Generally speaking, dry ice is a cryogen, which is a fancy-schmancy way of saying it's a gas in its liquid or frozen state. Dry ice is the frozen form of carbon dioxide that measures -109 degrees Fahrenheit (-28.5 degrees Celsius). It quickly returns to a gaseous state, without passing through the liquid state, when allowed to stand at room temperature or when exposed to liquids that are warmer in temperature. Carbon dioxide is not a combustible gas, and in fact, makes a great fire repellant, which makes it ideal for use as a fire extinguishing agent.

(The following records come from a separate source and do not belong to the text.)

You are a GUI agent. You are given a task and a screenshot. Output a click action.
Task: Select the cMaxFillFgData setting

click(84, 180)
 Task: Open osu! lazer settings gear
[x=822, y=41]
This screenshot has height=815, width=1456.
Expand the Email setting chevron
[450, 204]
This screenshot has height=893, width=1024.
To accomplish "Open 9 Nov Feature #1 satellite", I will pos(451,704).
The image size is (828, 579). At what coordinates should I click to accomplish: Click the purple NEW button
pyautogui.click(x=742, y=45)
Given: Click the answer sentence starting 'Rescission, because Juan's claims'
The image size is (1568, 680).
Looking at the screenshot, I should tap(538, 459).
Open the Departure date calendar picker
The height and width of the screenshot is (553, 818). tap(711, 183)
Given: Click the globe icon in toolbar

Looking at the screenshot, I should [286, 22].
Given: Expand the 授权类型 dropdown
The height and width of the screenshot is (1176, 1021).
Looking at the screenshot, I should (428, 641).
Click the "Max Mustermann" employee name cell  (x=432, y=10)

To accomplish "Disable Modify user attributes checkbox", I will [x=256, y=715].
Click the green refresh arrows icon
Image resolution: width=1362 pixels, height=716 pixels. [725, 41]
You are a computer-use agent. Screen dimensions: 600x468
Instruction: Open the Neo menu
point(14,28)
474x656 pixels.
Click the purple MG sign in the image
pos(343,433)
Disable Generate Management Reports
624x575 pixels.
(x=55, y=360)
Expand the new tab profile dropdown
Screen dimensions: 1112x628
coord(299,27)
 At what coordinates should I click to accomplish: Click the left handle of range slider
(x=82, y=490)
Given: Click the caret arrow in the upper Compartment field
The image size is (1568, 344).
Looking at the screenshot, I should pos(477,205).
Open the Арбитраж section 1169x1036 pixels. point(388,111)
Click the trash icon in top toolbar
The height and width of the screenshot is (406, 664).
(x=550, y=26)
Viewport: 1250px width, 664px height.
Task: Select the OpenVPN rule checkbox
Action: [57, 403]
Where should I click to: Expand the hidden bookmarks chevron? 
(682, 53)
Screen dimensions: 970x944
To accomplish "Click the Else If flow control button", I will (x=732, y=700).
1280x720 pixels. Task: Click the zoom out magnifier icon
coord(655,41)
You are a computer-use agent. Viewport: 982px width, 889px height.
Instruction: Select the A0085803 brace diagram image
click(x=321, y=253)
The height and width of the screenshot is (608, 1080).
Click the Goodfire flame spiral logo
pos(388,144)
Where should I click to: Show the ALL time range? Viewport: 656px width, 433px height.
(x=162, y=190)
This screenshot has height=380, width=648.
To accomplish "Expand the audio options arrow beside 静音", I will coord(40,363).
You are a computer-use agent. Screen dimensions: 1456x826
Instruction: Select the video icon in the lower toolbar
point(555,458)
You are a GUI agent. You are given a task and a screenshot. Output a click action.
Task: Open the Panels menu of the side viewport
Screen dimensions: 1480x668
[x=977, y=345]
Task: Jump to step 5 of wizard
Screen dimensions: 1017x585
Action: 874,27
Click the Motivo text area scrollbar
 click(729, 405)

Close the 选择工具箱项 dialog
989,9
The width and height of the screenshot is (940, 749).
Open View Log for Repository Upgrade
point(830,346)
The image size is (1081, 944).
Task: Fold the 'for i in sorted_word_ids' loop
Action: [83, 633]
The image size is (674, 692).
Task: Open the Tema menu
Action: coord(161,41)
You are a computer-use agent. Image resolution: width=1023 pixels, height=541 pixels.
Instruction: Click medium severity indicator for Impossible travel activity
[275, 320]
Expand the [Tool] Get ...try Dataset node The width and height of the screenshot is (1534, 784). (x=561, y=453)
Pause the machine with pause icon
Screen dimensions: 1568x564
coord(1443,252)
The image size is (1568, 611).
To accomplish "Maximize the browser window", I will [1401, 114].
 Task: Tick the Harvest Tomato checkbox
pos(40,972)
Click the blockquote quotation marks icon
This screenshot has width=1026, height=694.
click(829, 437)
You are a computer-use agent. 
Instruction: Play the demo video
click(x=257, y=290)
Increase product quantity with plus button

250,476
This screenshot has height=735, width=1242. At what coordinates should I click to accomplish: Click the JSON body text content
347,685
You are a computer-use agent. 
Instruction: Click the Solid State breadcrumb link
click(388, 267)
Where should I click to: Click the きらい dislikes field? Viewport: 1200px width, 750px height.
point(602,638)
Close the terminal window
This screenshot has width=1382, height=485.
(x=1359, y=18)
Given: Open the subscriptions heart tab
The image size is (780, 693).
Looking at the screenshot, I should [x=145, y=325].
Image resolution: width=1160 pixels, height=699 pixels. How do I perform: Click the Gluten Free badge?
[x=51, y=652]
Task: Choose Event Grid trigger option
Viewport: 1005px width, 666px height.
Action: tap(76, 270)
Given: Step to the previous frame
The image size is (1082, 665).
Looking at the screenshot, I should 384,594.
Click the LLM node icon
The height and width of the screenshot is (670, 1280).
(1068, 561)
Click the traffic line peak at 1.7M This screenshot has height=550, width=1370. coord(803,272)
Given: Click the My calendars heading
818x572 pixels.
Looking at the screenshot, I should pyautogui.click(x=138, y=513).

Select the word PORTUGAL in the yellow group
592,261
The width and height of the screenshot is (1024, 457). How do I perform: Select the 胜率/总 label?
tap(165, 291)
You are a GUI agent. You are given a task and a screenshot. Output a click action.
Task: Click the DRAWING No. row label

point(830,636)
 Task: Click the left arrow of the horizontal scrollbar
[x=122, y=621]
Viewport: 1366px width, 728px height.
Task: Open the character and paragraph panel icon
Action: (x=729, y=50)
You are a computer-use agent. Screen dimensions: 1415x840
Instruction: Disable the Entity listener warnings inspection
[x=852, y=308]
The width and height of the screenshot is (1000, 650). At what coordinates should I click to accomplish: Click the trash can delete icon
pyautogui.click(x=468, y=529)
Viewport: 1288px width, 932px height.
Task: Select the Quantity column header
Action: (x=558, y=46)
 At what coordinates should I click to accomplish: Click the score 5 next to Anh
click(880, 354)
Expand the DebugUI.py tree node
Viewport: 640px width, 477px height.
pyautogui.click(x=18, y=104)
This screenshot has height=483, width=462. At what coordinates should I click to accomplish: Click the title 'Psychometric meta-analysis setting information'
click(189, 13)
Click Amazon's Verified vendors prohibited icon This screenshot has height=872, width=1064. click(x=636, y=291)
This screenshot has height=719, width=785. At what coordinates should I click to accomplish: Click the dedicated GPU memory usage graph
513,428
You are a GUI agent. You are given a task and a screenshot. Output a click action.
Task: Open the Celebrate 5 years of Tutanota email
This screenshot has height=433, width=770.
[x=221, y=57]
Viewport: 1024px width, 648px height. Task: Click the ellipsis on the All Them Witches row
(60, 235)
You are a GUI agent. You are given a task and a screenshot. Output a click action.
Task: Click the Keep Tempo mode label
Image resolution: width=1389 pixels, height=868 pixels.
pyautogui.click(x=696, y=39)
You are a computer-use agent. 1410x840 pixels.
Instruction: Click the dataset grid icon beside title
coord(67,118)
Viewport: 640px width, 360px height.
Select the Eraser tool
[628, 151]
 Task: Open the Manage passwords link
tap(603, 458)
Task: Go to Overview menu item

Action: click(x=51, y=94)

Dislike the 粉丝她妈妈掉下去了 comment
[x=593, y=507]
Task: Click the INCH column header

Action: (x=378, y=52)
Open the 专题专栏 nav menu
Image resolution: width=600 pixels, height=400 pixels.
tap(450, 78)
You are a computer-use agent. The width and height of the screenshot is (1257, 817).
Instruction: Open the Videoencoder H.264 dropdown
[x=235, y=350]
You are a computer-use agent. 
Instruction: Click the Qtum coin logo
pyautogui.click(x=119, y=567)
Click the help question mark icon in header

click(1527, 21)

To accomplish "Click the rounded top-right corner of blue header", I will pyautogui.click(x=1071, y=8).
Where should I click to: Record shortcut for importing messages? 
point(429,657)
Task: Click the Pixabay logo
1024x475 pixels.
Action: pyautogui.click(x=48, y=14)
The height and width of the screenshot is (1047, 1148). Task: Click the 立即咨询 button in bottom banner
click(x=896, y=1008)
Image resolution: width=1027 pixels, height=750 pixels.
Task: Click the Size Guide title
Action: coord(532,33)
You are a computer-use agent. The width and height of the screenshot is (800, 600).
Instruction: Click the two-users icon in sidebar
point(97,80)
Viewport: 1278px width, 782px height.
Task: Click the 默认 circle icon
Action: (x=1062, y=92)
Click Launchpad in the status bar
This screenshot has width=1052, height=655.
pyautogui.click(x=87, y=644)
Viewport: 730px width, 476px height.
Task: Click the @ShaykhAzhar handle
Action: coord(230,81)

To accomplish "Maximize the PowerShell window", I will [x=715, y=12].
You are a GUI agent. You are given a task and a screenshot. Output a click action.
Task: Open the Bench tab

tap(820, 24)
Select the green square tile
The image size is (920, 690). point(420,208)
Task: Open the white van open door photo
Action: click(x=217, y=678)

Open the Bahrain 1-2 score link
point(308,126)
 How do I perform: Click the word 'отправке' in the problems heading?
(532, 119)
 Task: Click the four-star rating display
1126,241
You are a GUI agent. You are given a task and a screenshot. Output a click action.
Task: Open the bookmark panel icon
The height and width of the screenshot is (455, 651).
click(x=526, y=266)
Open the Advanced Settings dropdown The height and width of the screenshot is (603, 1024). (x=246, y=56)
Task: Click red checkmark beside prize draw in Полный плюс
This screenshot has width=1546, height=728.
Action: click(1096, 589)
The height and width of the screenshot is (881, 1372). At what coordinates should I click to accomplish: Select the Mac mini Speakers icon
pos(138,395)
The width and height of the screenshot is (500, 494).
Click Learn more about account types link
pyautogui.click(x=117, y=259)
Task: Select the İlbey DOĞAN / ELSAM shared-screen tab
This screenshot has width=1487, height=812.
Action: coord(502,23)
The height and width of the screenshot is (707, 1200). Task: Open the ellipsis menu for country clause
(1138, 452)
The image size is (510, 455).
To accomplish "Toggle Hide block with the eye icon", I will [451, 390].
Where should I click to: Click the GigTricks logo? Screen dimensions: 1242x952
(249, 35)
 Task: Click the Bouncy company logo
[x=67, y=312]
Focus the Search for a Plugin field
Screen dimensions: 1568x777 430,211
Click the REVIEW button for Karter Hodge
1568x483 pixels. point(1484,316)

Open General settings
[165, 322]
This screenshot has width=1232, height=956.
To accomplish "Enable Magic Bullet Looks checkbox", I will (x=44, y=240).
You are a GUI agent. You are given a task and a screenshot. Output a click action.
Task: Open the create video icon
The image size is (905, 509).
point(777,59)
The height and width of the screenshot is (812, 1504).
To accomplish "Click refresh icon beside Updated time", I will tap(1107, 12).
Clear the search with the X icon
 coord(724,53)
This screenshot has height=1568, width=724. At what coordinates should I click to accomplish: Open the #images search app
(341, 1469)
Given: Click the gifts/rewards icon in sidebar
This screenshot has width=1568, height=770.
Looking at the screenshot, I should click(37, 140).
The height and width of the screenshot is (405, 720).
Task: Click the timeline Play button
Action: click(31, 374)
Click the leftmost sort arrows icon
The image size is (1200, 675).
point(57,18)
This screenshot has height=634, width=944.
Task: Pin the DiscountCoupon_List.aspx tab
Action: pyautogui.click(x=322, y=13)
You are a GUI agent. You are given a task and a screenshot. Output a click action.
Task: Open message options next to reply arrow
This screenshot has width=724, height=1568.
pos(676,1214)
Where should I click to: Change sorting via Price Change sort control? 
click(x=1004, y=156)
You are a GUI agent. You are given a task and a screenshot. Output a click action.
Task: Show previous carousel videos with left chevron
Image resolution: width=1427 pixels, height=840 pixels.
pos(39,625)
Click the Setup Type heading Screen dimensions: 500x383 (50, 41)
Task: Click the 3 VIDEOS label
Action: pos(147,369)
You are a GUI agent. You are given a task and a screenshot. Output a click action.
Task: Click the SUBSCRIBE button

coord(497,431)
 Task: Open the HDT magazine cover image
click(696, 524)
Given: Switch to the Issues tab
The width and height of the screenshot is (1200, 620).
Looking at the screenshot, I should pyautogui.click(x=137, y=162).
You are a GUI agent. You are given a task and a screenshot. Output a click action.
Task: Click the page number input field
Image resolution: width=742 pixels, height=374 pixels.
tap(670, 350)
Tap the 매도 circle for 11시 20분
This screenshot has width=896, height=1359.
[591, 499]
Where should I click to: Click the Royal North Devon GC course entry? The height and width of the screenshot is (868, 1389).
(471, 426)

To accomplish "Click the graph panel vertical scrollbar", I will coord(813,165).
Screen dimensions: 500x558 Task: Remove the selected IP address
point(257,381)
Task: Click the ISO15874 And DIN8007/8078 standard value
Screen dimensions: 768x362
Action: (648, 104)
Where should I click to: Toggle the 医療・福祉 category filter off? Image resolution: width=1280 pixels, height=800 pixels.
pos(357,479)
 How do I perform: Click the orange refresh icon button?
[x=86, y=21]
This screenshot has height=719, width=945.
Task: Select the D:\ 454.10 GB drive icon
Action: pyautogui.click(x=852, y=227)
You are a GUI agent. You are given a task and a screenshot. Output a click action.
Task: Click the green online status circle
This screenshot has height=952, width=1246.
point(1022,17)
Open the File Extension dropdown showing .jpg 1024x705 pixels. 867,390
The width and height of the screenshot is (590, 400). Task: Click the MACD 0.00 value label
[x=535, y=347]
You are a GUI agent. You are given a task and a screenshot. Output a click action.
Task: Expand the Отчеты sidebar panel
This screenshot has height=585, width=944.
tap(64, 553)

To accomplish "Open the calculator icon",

Burn and Frostbite Hazards of Dry Ice
Anyone using dry ice, for whatever reason, must take precautions to protect their hands with insulated gloves and wearing safety glasses to protect their eyes. Dry ice, because of the extremely cold temperature required to get it to its freezing point, will produce frostbite and cold burns on skin contact and may cause permanent eye damage.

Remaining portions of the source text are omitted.